Gather each line of the records below that contains the word "page" and copy those lines out in full.
— begin Data for the task —
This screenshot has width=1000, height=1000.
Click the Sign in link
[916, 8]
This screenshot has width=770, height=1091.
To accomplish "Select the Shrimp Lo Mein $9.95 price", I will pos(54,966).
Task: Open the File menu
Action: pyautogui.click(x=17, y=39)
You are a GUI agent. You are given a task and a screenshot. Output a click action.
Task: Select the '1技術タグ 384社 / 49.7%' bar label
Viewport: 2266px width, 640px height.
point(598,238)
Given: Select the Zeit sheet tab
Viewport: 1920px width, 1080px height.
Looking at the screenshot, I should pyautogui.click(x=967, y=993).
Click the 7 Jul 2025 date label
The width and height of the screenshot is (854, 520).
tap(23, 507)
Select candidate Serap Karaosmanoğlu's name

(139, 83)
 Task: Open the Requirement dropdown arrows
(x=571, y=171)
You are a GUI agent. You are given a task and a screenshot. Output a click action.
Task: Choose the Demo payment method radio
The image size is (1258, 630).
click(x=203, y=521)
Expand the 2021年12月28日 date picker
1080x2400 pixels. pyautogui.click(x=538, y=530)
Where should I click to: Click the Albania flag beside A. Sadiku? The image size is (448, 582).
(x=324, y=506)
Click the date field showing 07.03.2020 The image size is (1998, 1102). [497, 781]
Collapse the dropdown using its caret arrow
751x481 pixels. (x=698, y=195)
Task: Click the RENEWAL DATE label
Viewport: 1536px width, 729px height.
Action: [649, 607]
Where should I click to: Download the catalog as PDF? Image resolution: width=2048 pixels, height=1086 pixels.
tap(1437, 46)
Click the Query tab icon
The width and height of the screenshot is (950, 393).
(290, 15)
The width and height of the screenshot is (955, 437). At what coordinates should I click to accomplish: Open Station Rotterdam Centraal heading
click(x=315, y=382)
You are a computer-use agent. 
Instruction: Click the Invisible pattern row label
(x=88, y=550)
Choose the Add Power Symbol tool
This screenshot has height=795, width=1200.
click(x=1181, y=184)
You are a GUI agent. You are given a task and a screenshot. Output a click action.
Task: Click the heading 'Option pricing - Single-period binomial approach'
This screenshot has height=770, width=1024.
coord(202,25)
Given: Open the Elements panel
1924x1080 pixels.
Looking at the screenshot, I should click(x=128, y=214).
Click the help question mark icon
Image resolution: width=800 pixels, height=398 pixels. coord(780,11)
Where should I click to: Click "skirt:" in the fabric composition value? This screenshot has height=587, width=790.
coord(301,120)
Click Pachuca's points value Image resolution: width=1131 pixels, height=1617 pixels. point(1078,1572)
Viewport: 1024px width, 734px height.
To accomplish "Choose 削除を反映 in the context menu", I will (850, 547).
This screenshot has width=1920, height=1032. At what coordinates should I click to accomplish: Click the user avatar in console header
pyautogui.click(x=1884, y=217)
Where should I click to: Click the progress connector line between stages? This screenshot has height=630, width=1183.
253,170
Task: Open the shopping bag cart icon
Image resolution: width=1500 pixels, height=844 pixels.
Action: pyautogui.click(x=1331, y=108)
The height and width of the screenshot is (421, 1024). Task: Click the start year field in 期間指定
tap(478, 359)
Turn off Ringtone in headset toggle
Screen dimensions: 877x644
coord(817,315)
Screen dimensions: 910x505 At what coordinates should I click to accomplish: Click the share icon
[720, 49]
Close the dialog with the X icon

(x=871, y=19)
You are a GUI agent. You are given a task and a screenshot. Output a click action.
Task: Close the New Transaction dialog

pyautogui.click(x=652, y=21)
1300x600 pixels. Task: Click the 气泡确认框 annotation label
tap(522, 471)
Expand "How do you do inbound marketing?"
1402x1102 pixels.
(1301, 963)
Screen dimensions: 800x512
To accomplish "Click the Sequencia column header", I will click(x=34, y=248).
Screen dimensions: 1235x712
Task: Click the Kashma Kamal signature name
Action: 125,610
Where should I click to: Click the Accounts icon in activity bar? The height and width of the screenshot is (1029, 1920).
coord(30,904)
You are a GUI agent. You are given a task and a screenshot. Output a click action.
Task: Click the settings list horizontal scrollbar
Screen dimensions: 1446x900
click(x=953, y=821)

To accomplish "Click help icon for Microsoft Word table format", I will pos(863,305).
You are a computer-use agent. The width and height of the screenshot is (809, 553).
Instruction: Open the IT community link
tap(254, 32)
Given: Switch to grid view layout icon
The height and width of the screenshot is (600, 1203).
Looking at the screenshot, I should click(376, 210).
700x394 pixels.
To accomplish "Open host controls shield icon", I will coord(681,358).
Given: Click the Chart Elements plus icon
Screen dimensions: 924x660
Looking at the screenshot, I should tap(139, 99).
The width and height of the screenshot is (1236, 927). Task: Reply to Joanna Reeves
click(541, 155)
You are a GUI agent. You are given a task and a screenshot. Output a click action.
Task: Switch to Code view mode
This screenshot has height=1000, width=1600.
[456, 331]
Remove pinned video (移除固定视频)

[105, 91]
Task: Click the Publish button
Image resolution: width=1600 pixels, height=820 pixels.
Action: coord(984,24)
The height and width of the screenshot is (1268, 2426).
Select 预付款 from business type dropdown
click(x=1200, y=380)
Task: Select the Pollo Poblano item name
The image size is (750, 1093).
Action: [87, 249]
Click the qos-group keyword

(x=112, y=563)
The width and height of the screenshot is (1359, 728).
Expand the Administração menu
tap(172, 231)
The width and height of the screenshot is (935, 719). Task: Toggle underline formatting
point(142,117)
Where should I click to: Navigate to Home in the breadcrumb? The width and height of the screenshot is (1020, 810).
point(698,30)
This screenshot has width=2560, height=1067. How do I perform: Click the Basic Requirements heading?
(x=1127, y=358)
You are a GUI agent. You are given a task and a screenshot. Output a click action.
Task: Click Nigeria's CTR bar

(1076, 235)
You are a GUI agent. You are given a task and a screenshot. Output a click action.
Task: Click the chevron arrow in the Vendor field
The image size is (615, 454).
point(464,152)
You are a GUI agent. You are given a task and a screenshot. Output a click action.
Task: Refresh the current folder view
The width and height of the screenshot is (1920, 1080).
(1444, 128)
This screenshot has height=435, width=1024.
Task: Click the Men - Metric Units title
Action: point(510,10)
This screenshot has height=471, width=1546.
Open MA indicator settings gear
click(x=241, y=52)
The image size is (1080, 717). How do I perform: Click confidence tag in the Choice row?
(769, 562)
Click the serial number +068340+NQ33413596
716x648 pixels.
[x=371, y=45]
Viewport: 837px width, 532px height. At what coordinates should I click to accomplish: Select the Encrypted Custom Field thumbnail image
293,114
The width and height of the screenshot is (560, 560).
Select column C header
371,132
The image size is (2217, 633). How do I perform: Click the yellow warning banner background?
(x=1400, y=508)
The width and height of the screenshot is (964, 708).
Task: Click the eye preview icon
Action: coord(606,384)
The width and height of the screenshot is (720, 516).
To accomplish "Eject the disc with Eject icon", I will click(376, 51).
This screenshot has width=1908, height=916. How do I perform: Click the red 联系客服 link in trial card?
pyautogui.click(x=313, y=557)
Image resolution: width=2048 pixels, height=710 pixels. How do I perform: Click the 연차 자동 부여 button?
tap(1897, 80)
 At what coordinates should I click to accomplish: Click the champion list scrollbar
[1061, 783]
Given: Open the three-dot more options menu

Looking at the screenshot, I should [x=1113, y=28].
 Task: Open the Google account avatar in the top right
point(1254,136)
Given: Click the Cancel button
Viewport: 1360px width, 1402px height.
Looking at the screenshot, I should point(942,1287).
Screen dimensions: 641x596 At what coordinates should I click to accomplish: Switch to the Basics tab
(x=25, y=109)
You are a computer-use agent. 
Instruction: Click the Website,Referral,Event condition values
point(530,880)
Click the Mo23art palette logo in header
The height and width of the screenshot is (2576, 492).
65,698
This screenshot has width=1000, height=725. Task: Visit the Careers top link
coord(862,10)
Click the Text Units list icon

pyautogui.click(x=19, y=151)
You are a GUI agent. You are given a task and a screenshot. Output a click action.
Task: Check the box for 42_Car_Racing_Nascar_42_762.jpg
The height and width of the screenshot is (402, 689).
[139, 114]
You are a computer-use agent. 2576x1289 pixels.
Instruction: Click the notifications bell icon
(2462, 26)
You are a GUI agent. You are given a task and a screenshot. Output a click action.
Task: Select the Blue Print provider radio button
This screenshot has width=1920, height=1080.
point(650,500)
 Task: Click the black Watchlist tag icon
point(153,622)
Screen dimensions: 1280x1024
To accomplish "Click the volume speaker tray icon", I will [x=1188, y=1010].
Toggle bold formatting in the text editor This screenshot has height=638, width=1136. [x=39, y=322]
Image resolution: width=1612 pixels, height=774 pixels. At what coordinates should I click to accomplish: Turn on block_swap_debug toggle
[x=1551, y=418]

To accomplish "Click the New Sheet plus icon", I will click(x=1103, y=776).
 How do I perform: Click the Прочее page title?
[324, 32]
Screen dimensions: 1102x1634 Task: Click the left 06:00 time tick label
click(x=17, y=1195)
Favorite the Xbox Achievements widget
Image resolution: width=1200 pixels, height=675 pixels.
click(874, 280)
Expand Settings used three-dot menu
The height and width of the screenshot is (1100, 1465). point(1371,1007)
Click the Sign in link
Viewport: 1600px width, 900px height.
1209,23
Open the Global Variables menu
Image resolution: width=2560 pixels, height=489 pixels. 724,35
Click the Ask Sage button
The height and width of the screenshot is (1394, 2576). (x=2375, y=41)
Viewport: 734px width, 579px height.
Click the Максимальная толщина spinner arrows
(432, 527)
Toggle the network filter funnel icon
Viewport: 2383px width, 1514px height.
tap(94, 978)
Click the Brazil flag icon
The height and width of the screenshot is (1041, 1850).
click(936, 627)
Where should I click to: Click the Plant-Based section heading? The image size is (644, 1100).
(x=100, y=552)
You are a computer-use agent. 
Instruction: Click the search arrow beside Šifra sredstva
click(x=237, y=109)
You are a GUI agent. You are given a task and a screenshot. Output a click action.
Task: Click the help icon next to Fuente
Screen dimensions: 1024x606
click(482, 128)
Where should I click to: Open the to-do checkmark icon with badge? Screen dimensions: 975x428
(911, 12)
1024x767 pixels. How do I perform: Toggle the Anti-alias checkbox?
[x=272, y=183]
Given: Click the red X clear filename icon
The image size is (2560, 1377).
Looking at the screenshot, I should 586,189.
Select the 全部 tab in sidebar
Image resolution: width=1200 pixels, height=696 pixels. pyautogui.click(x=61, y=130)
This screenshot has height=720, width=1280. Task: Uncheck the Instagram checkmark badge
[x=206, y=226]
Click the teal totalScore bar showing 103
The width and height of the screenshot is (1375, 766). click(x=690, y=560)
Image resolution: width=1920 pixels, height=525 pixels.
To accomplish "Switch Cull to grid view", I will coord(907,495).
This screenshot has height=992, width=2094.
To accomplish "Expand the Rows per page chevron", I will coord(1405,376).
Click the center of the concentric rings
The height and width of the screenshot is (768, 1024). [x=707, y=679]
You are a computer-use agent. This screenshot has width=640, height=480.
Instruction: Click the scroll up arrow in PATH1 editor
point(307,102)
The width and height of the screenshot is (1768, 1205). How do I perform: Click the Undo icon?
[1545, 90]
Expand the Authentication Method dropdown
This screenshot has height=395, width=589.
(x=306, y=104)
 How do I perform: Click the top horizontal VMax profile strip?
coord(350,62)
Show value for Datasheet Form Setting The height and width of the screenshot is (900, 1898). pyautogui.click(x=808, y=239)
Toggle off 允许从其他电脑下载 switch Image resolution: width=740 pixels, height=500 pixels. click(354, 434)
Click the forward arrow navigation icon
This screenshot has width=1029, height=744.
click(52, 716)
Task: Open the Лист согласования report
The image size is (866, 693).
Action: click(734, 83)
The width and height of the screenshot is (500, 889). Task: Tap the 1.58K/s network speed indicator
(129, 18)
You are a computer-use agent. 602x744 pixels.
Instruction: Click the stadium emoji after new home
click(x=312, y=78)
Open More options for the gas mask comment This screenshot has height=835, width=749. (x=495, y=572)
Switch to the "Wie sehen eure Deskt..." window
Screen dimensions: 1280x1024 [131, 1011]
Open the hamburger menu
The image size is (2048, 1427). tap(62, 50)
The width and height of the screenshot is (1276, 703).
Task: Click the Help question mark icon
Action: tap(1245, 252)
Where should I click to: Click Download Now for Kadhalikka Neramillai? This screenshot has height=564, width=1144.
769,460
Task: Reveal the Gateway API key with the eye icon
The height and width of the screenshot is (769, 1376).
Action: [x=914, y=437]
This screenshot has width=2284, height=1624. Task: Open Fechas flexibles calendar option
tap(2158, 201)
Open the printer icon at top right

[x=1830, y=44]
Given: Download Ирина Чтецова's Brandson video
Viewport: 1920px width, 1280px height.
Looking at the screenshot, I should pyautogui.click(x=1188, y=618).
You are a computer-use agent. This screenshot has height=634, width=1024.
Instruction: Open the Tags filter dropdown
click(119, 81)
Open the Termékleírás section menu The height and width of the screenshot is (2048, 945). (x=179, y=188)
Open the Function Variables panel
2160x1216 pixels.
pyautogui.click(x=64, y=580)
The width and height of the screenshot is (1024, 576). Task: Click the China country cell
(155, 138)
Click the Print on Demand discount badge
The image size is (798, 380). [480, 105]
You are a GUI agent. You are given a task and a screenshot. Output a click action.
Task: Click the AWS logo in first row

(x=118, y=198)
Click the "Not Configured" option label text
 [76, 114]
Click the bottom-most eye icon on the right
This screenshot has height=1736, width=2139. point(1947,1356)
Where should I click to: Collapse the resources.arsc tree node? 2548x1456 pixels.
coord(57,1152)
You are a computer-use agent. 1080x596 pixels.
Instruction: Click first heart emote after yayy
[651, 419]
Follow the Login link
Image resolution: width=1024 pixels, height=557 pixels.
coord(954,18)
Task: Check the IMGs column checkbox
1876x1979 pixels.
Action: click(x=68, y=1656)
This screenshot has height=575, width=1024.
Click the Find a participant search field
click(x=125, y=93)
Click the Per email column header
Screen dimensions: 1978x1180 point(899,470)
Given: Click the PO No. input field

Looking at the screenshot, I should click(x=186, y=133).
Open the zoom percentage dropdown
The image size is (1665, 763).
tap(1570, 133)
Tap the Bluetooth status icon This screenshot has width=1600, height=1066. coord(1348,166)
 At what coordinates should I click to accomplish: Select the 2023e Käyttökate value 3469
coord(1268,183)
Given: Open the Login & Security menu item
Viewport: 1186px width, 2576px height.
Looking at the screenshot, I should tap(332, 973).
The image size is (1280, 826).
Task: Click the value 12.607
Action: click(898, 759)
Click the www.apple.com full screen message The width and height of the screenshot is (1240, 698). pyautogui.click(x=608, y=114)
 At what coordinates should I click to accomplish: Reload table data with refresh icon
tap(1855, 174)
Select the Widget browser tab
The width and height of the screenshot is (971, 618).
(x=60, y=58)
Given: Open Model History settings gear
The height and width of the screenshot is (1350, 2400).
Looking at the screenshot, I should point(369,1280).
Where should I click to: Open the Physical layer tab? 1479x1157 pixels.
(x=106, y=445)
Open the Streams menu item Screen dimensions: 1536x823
— end Data for the task —
§ **Reply to the exercise**
 How do I perform: Click the Прочее page title?
To accomplish "Expand the Rows per page chevron", I will coord(1405,376).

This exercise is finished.